* CONSIGNE: Recopiez fidèlement la partie du texte sur les moulages en chocolat qui s'ouvre sur les mots contenant « La tradition des » et se referme sur « en grande surface. ».

La tradition des moulages en chocolat perdure

Les consommateurs plébiscitent avant tout les traditionnels moulages, qu’il s’agisse d’oeufs, de poules, de cloches, de lapins, de poissons, garnis ou non. C’est d’ailleurs grâce à l’absorption de la marque Jacquot, spécialisée dans les moulages, que Cémoi a renforcé sa présence en grande surface.

  Les ventes d’autres produits chocolatés tels que les pâtes à tartiner ou les tablettes ne bénéficient pour leur part que très peu de cette dynamique, bien que chez Cémoi « les ventes de moulages ont commencé à stagner ces dernières années alors que les confiseries, comme les petits œufs, trouvent davantage leur public. »  

Le chocolat, un secteur qui sait innover

Tradition n’est cependant pas synonyme d’absence d‘innovation. Si Cémoi continue de miser sur sa gamme Vichy, qui joue beaucoup sur la nostalgie, le groupe a lancé cette année une nouvelle gamme, destinée plus particulièrement aux enfants, dotée d’un emballage très graphique et ludique. Chaque année, les chocolatiers proposent de nouvelles formes, couleurs, associations de goûts et de textures, packaging ou services pour adapter l’indémodable chocolat.

  Depuis deux ans, la chocolaterie Castelain a par exemple décidé d’étendre sa gamme de moulages. « Nous avons choisi de rester sur du chocolat très traditionnel, sans couleur : noir, lait ou blanc, explique Lionel Dosne, mais nous avons cependant un large choix de petits moulages, d’une vingtaine ou d’une trentaine de grammes. » Coccinelles, tortues, hérissons, animaux de la savane, chiens, canards : cette diversité a permis à l’entreprise d’accroître considérablement son chiffre d’affaires. Les petits moulages sont en effet de plus en plus plébiscités par les consommateurs, pratiques pour la chasse aux œufs et moins coûteux.

Les chocolatiers misent sur le packaging

Certains chocolatiers ont quant à eux choisi de travailler sur la façon de consommer la produit, comme la maison Fossier, qui propose des sucettes en chocolat spécialement pour Pâques. D’autres misent sur l’emballage, comme Weiss, avec sa boîte de six œufs de poules remplie de chocolat ou encore comme Le Petit Duc, qui est allé jusqu’à enrober ces œufs en chocolat d’une coquille.   « L’innovation, c’est ce qui porte le marché du chocolat en France, affirme Florence Pradier, secrétaire générale du syndicat de la filière. Le chocolat est l’un des produits les plus riches en termes aromatique et qui peut en même temps être associé à une infinité de goûts pour créer des mariages étonnants et détonants. »

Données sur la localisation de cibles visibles
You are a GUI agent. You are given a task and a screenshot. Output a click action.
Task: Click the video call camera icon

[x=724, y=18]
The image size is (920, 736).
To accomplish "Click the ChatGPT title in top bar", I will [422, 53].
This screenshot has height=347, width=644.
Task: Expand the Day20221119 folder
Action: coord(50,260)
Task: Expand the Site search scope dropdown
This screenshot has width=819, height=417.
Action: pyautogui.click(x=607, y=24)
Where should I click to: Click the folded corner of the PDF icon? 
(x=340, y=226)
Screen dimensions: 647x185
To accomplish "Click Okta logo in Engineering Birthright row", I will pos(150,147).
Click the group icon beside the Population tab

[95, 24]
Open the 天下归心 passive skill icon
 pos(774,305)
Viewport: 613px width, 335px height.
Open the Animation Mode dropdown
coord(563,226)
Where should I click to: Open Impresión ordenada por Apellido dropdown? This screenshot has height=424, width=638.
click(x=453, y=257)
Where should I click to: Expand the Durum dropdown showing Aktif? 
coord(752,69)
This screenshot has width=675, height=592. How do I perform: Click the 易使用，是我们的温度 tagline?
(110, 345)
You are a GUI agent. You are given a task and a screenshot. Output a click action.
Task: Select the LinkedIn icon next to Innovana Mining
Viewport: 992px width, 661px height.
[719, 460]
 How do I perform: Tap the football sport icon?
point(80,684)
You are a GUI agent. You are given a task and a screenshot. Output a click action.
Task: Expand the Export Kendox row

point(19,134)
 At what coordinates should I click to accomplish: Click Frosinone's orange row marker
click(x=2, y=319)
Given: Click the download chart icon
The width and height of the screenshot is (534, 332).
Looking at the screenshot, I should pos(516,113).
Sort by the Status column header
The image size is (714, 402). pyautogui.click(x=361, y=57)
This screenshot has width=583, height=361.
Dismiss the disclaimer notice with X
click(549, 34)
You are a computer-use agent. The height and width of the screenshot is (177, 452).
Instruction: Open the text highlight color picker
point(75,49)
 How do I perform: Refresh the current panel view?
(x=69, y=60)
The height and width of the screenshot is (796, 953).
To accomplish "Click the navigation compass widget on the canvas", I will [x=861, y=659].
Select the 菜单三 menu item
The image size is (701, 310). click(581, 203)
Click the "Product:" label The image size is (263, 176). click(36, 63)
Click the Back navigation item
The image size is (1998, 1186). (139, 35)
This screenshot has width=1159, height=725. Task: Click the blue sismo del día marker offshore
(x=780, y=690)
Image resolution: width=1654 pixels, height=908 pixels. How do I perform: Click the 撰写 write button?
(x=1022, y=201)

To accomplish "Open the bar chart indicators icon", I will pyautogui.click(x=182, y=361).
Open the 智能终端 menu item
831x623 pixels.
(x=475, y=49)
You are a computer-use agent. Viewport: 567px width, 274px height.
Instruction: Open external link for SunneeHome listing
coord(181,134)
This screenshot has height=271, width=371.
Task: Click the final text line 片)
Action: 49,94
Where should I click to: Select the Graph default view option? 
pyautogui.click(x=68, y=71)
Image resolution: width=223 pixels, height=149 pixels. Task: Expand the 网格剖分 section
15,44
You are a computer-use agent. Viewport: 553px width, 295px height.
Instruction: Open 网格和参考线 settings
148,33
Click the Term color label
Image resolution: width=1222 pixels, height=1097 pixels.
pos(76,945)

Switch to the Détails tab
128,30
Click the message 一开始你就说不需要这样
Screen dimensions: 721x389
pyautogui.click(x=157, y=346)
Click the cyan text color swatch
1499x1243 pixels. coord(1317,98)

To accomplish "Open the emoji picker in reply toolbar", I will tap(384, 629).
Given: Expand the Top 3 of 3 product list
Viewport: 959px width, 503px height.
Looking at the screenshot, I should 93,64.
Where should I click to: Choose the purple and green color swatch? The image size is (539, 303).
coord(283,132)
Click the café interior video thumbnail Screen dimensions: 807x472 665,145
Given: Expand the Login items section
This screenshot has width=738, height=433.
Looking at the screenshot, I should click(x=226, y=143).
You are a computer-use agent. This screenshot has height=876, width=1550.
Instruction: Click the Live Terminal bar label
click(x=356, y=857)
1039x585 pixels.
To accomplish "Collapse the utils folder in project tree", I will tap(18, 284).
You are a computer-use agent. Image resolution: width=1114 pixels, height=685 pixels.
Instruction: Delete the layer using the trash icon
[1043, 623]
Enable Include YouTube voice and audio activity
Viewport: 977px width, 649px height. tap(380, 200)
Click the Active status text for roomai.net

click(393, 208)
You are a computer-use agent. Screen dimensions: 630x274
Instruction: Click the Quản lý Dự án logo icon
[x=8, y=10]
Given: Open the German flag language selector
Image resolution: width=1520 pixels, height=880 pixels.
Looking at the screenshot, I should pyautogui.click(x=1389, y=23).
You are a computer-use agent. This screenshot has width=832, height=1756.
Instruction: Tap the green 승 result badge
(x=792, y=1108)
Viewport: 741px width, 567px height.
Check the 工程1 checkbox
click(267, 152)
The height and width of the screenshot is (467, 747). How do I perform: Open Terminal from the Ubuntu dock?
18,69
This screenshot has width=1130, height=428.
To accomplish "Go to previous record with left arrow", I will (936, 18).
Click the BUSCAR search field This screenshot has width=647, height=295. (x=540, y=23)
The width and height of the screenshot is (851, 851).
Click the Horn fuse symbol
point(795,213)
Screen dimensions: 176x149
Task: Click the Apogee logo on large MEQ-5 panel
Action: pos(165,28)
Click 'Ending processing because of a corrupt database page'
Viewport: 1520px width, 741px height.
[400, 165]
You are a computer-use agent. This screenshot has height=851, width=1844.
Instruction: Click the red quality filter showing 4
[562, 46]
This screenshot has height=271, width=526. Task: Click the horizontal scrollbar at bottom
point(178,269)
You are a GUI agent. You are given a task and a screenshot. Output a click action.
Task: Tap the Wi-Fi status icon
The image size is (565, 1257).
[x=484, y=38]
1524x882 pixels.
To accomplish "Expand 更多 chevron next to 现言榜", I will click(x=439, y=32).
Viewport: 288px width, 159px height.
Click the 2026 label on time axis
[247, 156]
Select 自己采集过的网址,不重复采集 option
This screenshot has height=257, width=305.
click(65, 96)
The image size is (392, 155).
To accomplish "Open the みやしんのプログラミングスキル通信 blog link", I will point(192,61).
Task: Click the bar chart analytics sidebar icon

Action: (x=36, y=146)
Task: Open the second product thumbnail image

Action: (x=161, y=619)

* RÉPONSE À L'EXERCICE:
La tradition des moulages en chocolat perdure

Les consommateurs plébiscitent avant tout les traditionnels moulages, qu’il s’agisse d’oeufs, de poules, de cloches, de lapins, de poissons, garnis ou non. C’est d’ailleurs grâce à l’absorption de la marque Jacquot, spécialisée dans les moulages, que Cémoi a renforcé sa présence en grande surface.